◆ **Activity**
What is needed is an exact copy of the data that follows.

Dataset entries:

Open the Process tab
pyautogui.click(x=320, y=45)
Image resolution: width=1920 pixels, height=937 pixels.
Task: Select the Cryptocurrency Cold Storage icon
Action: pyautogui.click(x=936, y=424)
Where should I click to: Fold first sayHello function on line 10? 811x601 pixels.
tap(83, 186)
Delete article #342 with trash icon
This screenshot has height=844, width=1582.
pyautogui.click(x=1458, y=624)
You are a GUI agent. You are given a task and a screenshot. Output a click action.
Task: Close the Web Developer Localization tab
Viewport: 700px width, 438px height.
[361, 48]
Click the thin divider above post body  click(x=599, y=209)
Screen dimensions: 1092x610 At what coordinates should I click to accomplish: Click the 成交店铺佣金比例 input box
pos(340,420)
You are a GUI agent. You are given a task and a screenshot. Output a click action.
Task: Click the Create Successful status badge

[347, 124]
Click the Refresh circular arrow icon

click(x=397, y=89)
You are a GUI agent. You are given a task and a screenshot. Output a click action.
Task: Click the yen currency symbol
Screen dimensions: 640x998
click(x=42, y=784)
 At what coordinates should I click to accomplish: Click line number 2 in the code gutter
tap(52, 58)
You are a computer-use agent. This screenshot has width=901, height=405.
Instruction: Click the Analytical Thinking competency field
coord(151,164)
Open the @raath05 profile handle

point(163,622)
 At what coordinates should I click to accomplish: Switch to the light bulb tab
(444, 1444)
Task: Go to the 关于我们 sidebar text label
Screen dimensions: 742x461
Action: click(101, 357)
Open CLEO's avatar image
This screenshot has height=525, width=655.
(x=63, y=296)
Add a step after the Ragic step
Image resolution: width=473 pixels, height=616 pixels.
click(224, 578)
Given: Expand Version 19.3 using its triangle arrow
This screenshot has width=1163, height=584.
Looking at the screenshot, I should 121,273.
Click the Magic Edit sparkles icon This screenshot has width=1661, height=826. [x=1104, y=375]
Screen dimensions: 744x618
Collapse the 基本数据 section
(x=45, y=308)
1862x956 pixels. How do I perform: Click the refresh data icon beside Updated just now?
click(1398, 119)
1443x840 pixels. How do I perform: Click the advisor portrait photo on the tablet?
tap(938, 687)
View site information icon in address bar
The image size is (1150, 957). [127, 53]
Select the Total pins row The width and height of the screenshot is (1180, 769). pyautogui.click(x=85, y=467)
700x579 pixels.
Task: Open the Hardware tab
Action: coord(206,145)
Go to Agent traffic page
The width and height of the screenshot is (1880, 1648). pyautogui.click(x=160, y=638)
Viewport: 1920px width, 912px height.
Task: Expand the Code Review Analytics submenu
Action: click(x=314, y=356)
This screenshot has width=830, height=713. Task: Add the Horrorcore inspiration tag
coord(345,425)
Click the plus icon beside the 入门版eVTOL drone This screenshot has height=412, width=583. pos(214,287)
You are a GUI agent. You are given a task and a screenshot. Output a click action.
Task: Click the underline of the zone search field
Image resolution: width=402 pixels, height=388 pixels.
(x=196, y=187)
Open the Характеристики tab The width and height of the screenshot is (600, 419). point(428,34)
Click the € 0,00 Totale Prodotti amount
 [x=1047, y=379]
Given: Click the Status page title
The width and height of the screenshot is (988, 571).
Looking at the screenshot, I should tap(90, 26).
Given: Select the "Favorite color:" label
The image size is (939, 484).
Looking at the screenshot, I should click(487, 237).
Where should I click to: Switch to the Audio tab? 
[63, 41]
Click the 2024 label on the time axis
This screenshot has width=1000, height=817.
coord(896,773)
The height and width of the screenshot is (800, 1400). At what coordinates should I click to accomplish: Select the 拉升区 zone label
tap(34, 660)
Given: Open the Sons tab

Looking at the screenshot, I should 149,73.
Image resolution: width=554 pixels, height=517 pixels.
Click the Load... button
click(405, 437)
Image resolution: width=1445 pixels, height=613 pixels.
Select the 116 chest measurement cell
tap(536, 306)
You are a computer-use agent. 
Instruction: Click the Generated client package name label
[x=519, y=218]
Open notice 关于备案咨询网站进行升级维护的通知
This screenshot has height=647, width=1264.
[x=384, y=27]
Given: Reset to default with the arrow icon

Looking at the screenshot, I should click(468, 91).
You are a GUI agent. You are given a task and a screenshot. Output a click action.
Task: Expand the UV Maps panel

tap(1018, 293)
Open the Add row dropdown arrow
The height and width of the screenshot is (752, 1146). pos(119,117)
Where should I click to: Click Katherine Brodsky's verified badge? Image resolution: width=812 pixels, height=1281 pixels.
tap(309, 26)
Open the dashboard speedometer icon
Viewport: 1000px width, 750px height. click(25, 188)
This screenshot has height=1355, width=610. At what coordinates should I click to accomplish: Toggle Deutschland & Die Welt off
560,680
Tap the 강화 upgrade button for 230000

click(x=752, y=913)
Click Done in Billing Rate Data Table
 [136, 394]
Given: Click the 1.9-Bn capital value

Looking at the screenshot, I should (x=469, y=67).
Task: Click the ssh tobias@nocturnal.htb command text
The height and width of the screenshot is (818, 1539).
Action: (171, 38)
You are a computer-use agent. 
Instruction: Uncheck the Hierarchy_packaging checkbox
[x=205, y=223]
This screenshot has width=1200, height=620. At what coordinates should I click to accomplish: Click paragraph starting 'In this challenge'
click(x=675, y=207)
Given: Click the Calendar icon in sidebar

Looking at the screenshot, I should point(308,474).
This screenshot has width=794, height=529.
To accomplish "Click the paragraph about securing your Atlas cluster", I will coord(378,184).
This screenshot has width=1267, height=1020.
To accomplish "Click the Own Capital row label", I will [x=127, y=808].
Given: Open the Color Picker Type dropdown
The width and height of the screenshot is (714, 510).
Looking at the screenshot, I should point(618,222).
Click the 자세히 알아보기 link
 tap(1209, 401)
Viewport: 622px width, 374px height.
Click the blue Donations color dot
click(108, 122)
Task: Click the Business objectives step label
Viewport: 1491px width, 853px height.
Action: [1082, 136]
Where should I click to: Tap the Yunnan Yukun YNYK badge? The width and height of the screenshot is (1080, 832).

◆ **Answer box**
Open the Process tab
pyautogui.click(x=320, y=45)
Image resolution: width=1920 pixels, height=937 pixels.
Task: Select the Cryptocurrency Cold Storage icon
Action: pyautogui.click(x=936, y=424)
Where should I click to: Fold first sayHello function on line 10? 811x601 pixels.
tap(83, 186)
Delete article #342 with trash icon
This screenshot has height=844, width=1582.
pyautogui.click(x=1458, y=624)
You are a GUI agent. You are given a task and a screenshot. Output a click action.
Task: Close the Web Developer Localization tab
Viewport: 700px width, 438px height.
[361, 48]
Click the thin divider above post body  click(x=599, y=209)
Screen dimensions: 1092x610 At what coordinates should I click to accomplish: Click the 成交店铺佣金比例 input box
pos(340,420)
You are a GUI agent. You are given a task and a screenshot. Output a click action.
Task: Click the Create Successful status badge

[347, 124]
Click the Refresh circular arrow icon

click(x=397, y=89)
You are a GUI agent. You are given a task and a screenshot. Output a click action.
Task: Click the yen currency symbol
Screen dimensions: 640x998
click(x=42, y=784)
 At what coordinates should I click to accomplish: Click line number 2 in the code gutter
tap(52, 58)
You are a computer-use agent. This screenshot has width=901, height=405.
Instruction: Click the Analytical Thinking competency field
coord(151,164)
Open the @raath05 profile handle

point(163,622)
 At what coordinates should I click to accomplish: Switch to the light bulb tab
(444, 1444)
Task: Go to the 关于我们 sidebar text label
Screen dimensions: 742x461
Action: click(101, 357)
Open CLEO's avatar image
This screenshot has height=525, width=655.
(x=63, y=296)
Add a step after the Ragic step
Image resolution: width=473 pixels, height=616 pixels.
click(224, 578)
Given: Expand Version 19.3 using its triangle arrow
This screenshot has width=1163, height=584.
Looking at the screenshot, I should 121,273.
Click the Magic Edit sparkles icon This screenshot has width=1661, height=826. [x=1104, y=375]
Screen dimensions: 744x618
Collapse the 基本数据 section
(x=45, y=308)
1862x956 pixels. How do I perform: Click the refresh data icon beside Updated just now?
click(1398, 119)
1443x840 pixels. How do I perform: Click the advisor portrait photo on the tablet?
tap(938, 687)
View site information icon in address bar
The image size is (1150, 957). [127, 53]
Select the Total pins row The width and height of the screenshot is (1180, 769). pyautogui.click(x=85, y=467)
700x579 pixels.
Task: Open the Hardware tab
Action: coord(206,145)
Go to Agent traffic page
The width and height of the screenshot is (1880, 1648). pyautogui.click(x=160, y=638)
Viewport: 1920px width, 912px height.
Task: Expand the Code Review Analytics submenu
Action: click(x=314, y=356)
This screenshot has width=830, height=713. Task: Add the Horrorcore inspiration tag
coord(345,425)
Click the plus icon beside the 入门版eVTOL drone This screenshot has height=412, width=583. pos(214,287)
You are a GUI agent. You are given a task and a screenshot. Output a click action.
Task: Click the underline of the zone search field
Image resolution: width=402 pixels, height=388 pixels.
(x=196, y=187)
Open the Характеристики tab The width and height of the screenshot is (600, 419). point(428,34)
Click the € 0,00 Totale Prodotti amount
 [x=1047, y=379]
Given: Click the Status page title
The width and height of the screenshot is (988, 571).
Looking at the screenshot, I should tap(90, 26).
Given: Select the "Favorite color:" label
The image size is (939, 484).
Looking at the screenshot, I should click(487, 237).
Where should I click to: Switch to the Audio tab? 
[63, 41]
Click the 2024 label on the time axis
This screenshot has width=1000, height=817.
coord(896,773)
The height and width of the screenshot is (800, 1400). At what coordinates should I click to accomplish: Select the 拉升区 zone label
tap(34, 660)
Given: Open the Sons tab

Looking at the screenshot, I should 149,73.
Image resolution: width=554 pixels, height=517 pixels.
Click the Load... button
click(405, 437)
Image resolution: width=1445 pixels, height=613 pixels.
Select the 116 chest measurement cell
tap(536, 306)
You are a computer-use agent. 
Instruction: Click the Generated client package name label
[x=519, y=218]
Open notice 关于备案咨询网站进行升级维护的通知
This screenshot has height=647, width=1264.
[x=384, y=27]
Given: Reset to default with the arrow icon

Looking at the screenshot, I should click(468, 91).
You are a GUI agent. You are given a task and a screenshot. Output a click action.
Task: Expand the UV Maps panel

tap(1018, 293)
Open the Add row dropdown arrow
The height and width of the screenshot is (752, 1146). pos(119,117)
Where should I click to: Click Katherine Brodsky's verified badge? Image resolution: width=812 pixels, height=1281 pixels.
tap(309, 26)
Open the dashboard speedometer icon
Viewport: 1000px width, 750px height. click(25, 188)
This screenshot has height=1355, width=610. At what coordinates should I click to accomplish: Toggle Deutschland & Die Welt off
560,680
Tap the 강화 upgrade button for 230000

click(x=752, y=913)
Click Done in Billing Rate Data Table
 [136, 394]
Given: Click the 1.9-Bn capital value

Looking at the screenshot, I should (x=469, y=67).
Task: Click the ssh tobias@nocturnal.htb command text
The height and width of the screenshot is (818, 1539).
Action: (171, 38)
You are a computer-use agent. 
Instruction: Uncheck the Hierarchy_packaging checkbox
[x=205, y=223]
This screenshot has width=1200, height=620. At what coordinates should I click to accomplish: Click paragraph starting 'In this challenge'
click(x=675, y=207)
Given: Click the Calendar icon in sidebar

Looking at the screenshot, I should point(308,474).
This screenshot has width=794, height=529.
To accomplish "Click the paragraph about securing your Atlas cluster", I will coord(378,184).
This screenshot has width=1267, height=1020.
To accomplish "Click the Own Capital row label", I will [x=127, y=808].
Given: Open the Color Picker Type dropdown
The width and height of the screenshot is (714, 510).
Looking at the screenshot, I should point(618,222).
Click the 자세히 알아보기 link
 tap(1209, 401)
Viewport: 622px width, 374px height.
Click the blue Donations color dot
click(108, 122)
Task: Click the Business objectives step label
Viewport: 1491px width, 853px height.
Action: [1082, 136]
Where should I click to: Tap the Yunnan Yukun YNYK badge? The width and height of the screenshot is (1080, 832).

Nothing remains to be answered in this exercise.